Unter anderem mit diesen Worten begründete die Vorsitzende Richterin Anke Grudda am 5. September 2019 eine Dreiviertelstunde lang das Urteil im Lügde-Prozess. Das Landgericht Detmold verurteilte die beiden Camper Andreas V. und Mario S. zu 13 bzw. zwölf Jahren Gefängnis. Für beide Männer ordnete das Gericht außerdem die anschließende Sicherungsverwahrung an.

 

Die Vorsitzende Richterin Anke Grudda hat heute das Urteil im Lügde-Prozess gesprochen.

 

Auch an die beiden Männer richtete Anke Grudda direkt einige Worte: "Sie haben die Kindheit von 32 Kindern belastet, wenn nicht sogar zerstört. Das alles ist Ihre persönliche Schuld. Ihre Taten sind durch nichts zu entschuldigen, ich habe keine Zweifel, dass Ihnen das klar war. Die Kinderliebe war nur Fassade, hinter der Sie Ihre Pädophilie versteckt haben. Sie haben die Kinder emotional gebunden und gefügig gemacht. Die Kinder haben Sie geliebt und Ihnen vertraut, dadurch ist bei vielen Kindern eine tiefe innere Zerissenheit entstanden."

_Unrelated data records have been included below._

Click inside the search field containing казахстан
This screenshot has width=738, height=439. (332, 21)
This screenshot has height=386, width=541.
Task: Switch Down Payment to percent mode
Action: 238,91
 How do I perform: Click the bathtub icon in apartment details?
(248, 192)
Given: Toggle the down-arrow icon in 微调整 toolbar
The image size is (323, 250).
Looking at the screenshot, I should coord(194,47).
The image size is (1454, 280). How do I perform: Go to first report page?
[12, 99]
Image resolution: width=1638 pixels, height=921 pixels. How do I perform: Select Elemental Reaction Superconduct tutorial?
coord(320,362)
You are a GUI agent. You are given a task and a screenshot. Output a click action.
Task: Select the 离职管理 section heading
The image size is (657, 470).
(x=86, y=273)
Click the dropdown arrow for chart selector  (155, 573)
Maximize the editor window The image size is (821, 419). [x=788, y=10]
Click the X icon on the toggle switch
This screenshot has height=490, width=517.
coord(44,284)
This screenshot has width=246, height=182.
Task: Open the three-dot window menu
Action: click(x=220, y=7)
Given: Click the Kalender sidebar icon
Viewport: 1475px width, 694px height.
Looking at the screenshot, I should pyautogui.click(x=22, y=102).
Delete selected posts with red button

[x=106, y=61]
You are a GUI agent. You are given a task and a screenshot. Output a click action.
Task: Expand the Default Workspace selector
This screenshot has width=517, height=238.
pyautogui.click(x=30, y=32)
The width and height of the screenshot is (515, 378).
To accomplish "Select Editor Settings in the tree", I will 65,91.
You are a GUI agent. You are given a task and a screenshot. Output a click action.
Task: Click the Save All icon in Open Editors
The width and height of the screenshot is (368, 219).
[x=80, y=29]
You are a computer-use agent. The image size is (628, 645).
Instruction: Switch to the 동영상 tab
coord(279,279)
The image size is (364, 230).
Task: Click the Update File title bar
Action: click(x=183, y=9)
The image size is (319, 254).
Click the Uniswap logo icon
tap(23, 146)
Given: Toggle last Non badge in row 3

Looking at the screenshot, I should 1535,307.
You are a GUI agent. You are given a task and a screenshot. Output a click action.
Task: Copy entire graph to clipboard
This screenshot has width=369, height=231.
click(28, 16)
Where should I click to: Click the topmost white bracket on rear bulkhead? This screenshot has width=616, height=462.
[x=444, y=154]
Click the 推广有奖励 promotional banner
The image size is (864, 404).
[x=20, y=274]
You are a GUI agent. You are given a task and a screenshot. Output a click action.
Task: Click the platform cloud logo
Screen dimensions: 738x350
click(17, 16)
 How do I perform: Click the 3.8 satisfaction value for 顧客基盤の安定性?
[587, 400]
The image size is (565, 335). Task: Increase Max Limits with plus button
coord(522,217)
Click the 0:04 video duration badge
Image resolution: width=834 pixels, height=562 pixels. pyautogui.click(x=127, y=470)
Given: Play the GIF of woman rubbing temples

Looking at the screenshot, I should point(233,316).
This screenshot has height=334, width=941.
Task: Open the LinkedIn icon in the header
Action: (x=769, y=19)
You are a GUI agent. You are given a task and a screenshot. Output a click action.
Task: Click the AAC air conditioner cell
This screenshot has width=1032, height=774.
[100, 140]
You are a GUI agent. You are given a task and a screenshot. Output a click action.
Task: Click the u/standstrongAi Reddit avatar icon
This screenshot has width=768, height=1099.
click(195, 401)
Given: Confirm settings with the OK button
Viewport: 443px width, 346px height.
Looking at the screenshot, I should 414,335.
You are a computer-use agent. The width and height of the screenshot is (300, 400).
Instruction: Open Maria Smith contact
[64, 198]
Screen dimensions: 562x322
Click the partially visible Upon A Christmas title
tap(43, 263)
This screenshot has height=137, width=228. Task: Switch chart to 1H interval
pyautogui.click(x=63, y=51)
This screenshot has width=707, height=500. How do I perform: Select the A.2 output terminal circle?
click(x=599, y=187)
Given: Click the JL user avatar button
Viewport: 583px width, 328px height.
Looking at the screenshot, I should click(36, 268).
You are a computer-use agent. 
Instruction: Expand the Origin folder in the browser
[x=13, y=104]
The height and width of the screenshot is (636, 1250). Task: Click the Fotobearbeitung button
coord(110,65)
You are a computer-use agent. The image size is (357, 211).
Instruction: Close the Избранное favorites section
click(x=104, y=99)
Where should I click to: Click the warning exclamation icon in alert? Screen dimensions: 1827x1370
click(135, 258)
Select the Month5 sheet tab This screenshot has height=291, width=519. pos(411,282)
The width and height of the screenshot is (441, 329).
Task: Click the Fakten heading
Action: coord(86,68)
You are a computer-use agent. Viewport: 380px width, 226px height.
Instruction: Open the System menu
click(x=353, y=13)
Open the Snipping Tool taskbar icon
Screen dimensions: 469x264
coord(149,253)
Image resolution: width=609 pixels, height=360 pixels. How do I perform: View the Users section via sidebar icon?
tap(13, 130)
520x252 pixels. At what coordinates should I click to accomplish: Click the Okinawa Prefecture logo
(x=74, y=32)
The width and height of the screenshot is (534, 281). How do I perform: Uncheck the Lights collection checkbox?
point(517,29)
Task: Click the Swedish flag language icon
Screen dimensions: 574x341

Die Richterin ist auch darauf eingegangen, warum die Kammer nicht die Höchststrafe von 15 Jahren verhängt hat: "Beide Angeklagten sind nicht vorbestraft, aber der wesentliche Grund ist: Beide haben Geständnisse abgelegt. Ohne die hätten alle Kinder (auch die, die jetzt nicht beim Prozess waren) jeden einzelnen Übergriff detailliert schildern müssen." Keine Vorstrafe und ein Geständnis sind rechtlich zwingend strafmildernd zu berücksichtigen.

Mario S. (links) und Andreas V. (hinter dem Ordner) heute im Gerichtssaal

 

Einige Prozessbeteiligte sagten uns gegenüber bereits, dass es unwahrscheinlich sei, dass das Urteil angefechtet wird.

Vor der Urteilsverkündung am 5. September war die Empore vor dem Sitzungssaal 165 im Landgericht Detmold voll von Pressevertretern und Zuschauern. Wie zu erwarten war, war das Medieninteresse am letzten Tag des Lügde-Prozesses riesig.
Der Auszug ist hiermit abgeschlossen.